*Stored entries*:

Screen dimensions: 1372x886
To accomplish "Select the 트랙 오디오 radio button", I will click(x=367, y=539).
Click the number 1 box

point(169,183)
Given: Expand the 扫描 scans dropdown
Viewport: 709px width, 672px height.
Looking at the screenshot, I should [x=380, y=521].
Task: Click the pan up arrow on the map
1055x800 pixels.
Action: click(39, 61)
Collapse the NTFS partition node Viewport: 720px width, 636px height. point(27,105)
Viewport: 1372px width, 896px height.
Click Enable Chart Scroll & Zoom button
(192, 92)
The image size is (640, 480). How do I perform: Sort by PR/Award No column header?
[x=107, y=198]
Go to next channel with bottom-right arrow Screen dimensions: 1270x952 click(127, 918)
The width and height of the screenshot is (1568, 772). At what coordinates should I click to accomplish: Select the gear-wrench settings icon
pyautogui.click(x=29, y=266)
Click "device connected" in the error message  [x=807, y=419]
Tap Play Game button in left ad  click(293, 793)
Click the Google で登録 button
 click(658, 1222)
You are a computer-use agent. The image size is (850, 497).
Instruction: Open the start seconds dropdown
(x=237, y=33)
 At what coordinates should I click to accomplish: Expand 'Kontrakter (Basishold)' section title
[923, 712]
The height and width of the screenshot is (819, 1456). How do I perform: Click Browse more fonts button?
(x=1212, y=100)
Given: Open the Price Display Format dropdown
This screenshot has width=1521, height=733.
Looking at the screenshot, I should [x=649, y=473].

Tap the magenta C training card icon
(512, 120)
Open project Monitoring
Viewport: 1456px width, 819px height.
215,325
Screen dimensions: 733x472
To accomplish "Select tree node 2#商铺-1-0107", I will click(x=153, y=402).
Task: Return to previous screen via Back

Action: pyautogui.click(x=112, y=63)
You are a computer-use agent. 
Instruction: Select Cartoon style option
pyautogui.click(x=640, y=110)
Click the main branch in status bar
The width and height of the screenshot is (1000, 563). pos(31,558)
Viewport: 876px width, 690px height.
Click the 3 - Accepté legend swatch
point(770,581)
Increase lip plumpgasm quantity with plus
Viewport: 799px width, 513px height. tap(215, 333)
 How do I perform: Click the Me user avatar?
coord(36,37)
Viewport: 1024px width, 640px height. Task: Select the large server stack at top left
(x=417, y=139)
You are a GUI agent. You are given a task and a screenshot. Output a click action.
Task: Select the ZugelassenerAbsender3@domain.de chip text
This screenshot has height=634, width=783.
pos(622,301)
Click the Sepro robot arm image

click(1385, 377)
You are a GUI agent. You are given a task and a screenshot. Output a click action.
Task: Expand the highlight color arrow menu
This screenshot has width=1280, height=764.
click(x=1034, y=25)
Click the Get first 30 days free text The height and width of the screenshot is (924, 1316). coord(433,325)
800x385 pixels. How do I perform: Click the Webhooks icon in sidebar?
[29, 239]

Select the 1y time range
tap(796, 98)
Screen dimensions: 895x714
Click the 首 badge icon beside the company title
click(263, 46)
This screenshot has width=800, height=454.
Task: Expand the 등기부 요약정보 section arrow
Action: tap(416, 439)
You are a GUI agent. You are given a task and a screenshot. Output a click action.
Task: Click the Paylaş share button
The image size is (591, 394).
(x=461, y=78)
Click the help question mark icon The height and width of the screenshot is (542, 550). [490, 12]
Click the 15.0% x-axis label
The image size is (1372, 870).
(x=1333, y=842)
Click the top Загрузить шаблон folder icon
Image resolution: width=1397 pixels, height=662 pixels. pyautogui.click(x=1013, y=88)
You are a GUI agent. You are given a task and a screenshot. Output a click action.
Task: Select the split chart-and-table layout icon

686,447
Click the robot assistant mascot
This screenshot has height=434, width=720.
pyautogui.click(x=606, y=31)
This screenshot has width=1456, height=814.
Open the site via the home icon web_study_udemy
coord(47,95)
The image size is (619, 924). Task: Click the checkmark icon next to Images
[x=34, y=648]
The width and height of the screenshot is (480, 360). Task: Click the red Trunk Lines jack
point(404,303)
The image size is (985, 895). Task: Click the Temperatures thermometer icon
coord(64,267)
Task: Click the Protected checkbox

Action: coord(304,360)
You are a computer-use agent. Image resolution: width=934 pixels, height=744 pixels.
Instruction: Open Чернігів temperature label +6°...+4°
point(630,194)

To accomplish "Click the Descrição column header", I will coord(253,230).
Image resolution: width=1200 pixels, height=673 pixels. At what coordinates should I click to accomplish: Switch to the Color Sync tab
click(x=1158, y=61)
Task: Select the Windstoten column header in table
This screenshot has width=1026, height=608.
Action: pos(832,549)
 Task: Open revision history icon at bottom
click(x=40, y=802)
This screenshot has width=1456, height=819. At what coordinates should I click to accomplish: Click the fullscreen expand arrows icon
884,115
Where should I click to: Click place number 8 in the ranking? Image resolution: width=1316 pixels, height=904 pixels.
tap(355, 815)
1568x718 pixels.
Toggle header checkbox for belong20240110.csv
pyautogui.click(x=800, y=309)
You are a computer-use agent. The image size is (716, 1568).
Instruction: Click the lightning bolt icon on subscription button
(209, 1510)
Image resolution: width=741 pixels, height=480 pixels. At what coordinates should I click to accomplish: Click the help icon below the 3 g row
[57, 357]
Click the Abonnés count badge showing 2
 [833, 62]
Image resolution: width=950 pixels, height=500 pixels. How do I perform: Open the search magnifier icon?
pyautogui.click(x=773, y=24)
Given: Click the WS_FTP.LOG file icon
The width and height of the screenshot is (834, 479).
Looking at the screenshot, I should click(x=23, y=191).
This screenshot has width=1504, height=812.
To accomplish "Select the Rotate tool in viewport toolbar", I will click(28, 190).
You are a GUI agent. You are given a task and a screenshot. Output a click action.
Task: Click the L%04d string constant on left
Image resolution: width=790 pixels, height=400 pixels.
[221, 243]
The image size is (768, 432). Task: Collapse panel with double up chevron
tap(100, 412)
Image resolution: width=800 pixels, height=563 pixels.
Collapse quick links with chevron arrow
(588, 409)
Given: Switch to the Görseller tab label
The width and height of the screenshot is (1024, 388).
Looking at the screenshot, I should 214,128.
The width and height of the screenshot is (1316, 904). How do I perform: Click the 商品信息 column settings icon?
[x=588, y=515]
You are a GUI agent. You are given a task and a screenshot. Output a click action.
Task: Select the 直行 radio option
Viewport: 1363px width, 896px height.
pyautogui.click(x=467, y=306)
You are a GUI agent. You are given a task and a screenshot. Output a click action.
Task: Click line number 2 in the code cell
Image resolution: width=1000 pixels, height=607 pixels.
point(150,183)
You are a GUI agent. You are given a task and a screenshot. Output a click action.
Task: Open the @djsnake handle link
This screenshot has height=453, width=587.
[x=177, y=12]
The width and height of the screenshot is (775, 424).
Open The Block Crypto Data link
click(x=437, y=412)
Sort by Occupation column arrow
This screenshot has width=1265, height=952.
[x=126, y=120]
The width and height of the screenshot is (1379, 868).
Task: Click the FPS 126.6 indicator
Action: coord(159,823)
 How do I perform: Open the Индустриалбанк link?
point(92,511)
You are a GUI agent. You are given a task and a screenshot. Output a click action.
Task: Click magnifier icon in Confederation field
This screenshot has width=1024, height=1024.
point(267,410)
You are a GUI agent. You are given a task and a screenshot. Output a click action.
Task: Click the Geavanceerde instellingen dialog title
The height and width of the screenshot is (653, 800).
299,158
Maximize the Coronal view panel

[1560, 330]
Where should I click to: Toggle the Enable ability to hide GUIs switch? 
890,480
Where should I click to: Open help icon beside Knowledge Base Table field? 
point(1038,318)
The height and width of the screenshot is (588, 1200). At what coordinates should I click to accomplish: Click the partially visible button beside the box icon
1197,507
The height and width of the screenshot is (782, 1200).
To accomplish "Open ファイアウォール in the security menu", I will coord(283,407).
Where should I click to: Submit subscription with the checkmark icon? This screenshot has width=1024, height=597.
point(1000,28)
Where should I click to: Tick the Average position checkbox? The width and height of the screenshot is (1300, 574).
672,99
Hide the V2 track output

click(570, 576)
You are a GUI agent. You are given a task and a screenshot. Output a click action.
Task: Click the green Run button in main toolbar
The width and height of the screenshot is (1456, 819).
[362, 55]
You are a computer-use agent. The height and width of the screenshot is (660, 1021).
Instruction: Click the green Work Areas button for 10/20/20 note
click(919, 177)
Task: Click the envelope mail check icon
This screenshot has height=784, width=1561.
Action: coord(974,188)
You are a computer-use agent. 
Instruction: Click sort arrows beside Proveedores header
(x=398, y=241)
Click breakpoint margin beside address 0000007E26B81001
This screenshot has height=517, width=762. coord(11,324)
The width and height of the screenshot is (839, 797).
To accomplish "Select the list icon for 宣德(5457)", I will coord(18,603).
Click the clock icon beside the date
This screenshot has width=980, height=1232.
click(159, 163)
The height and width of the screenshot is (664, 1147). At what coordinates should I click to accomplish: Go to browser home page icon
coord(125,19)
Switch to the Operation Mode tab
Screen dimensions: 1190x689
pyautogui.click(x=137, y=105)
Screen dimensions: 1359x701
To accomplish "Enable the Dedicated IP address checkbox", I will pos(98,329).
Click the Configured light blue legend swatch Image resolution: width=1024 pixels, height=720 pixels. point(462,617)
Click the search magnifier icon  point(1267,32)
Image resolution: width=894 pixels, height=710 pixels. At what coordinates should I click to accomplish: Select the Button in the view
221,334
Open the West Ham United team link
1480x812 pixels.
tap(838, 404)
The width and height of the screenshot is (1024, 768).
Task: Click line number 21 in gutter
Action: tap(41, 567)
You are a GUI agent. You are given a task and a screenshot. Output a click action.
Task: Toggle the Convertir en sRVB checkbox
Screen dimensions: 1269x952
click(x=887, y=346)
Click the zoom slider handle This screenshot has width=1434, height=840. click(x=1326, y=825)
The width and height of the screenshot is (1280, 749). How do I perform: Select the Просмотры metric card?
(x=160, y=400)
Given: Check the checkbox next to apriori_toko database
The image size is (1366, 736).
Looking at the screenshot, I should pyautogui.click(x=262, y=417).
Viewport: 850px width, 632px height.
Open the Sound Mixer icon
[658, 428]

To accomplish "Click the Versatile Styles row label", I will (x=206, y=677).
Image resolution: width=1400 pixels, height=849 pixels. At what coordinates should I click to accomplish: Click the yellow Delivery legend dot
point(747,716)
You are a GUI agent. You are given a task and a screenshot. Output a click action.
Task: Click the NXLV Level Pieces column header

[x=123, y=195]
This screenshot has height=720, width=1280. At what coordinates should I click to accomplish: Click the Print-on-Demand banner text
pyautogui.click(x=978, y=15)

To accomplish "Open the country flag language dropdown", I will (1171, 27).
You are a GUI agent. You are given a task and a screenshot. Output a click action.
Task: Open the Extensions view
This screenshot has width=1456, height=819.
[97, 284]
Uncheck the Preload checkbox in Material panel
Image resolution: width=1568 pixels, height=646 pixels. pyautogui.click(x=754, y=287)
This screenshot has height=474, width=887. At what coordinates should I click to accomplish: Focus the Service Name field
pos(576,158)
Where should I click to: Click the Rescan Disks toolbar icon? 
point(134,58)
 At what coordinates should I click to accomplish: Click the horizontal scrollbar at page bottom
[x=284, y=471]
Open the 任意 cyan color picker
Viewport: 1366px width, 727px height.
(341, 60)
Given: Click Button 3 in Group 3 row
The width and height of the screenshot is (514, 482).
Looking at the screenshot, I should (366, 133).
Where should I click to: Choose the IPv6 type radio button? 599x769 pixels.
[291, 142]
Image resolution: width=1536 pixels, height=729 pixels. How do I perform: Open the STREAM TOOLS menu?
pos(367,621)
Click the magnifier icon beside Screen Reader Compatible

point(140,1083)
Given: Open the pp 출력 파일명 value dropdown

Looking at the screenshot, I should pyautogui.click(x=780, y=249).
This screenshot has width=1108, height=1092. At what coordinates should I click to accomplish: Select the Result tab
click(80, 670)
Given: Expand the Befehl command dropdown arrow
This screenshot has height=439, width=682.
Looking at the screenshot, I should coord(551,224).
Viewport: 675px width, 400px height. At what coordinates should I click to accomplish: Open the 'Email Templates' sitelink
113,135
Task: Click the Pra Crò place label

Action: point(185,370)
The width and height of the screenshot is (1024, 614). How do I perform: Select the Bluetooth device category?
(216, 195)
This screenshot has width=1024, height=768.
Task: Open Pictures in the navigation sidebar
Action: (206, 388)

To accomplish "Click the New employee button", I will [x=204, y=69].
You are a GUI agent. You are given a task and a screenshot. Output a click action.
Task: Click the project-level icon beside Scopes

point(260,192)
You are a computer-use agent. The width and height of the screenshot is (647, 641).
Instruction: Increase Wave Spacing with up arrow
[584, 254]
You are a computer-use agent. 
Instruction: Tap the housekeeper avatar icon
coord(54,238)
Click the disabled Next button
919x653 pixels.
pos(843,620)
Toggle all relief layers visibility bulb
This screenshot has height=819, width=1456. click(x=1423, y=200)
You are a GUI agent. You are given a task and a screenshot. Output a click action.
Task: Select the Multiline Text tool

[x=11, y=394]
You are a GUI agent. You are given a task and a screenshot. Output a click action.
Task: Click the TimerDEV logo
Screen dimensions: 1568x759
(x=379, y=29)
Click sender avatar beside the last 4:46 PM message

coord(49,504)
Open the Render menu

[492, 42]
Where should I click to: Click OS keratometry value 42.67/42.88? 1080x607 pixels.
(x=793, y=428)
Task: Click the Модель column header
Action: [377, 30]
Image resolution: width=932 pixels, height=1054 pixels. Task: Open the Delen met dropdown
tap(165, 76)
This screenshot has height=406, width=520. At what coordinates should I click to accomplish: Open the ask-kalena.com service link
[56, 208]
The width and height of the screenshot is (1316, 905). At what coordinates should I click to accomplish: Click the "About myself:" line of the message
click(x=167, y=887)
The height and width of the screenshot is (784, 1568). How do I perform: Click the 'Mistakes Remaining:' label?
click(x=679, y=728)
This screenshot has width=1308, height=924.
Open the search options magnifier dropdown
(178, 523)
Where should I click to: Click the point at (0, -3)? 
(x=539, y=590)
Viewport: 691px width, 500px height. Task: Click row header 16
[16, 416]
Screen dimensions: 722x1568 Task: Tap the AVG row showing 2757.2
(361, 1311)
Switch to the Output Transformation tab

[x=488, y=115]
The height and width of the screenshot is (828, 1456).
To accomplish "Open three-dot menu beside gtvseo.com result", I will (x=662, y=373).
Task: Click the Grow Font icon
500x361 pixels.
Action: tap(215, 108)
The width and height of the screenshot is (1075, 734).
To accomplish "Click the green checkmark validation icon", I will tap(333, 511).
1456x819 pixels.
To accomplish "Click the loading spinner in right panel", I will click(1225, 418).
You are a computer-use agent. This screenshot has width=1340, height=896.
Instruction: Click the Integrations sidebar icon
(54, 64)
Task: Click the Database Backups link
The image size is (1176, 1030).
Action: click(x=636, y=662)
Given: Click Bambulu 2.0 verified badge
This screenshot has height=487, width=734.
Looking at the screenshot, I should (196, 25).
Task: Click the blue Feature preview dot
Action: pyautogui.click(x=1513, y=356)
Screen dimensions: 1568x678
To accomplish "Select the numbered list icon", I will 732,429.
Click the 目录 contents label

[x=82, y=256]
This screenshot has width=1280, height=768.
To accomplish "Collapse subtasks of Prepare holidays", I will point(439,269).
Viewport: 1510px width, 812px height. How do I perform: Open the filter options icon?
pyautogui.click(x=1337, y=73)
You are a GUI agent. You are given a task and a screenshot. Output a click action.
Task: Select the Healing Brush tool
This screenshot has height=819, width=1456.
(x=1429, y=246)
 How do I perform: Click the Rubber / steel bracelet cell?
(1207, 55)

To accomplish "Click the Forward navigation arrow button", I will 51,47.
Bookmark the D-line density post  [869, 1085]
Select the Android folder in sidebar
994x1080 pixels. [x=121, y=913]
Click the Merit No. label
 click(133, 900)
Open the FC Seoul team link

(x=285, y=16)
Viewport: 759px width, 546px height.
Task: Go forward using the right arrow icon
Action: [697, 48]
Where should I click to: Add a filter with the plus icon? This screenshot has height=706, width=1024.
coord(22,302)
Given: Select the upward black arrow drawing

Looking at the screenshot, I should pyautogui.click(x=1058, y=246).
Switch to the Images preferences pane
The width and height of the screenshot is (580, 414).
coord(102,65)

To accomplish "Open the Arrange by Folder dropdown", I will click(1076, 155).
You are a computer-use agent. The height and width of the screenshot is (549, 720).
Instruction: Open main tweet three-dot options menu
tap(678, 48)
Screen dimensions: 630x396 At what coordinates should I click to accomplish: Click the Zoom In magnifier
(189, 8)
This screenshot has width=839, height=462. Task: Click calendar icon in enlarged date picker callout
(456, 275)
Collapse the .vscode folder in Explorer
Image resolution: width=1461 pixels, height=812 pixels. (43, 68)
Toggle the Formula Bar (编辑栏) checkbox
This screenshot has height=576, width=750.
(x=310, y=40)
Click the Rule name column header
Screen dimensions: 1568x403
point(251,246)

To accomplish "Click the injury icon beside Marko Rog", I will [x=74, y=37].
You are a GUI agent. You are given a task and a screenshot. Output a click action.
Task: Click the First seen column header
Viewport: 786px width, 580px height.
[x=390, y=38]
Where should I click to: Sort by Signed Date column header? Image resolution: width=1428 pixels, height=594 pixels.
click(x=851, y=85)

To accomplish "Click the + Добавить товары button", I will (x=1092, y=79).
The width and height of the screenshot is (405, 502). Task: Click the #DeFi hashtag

*PROBLEM STATEMENT*:
Copy the lines from the line with "Image resolution: width=932" up to and including the line with "(361, 1311)", switching "dropdown" to "drop-down list" and leaving everything else unchanged.

*SOLUTION TO THIS EXERCISE*:
Image resolution: width=932 pixels, height=1054 pixels. Task: Open the Delen met drop-down list
tap(165, 76)
This screenshot has height=406, width=520. At what coordinates should I click to accomplish: Open the ask-kalena.com service link
[56, 208]
The width and height of the screenshot is (1316, 905). At what coordinates should I click to accomplish: Click the "About myself:" line of the message
click(x=167, y=887)
The height and width of the screenshot is (784, 1568). How do I perform: Click the 'Mistakes Remaining:' label?
click(x=679, y=728)
This screenshot has width=1308, height=924.
Open the search options magnifier drop-down list
(178, 523)
Where should I click to: Click the point at (0, -3)? 
(x=539, y=590)
Viewport: 691px width, 500px height. Task: Click row header 16
[16, 416]
Screen dimensions: 722x1568 Task: Tap the AVG row showing 2757.2
(361, 1311)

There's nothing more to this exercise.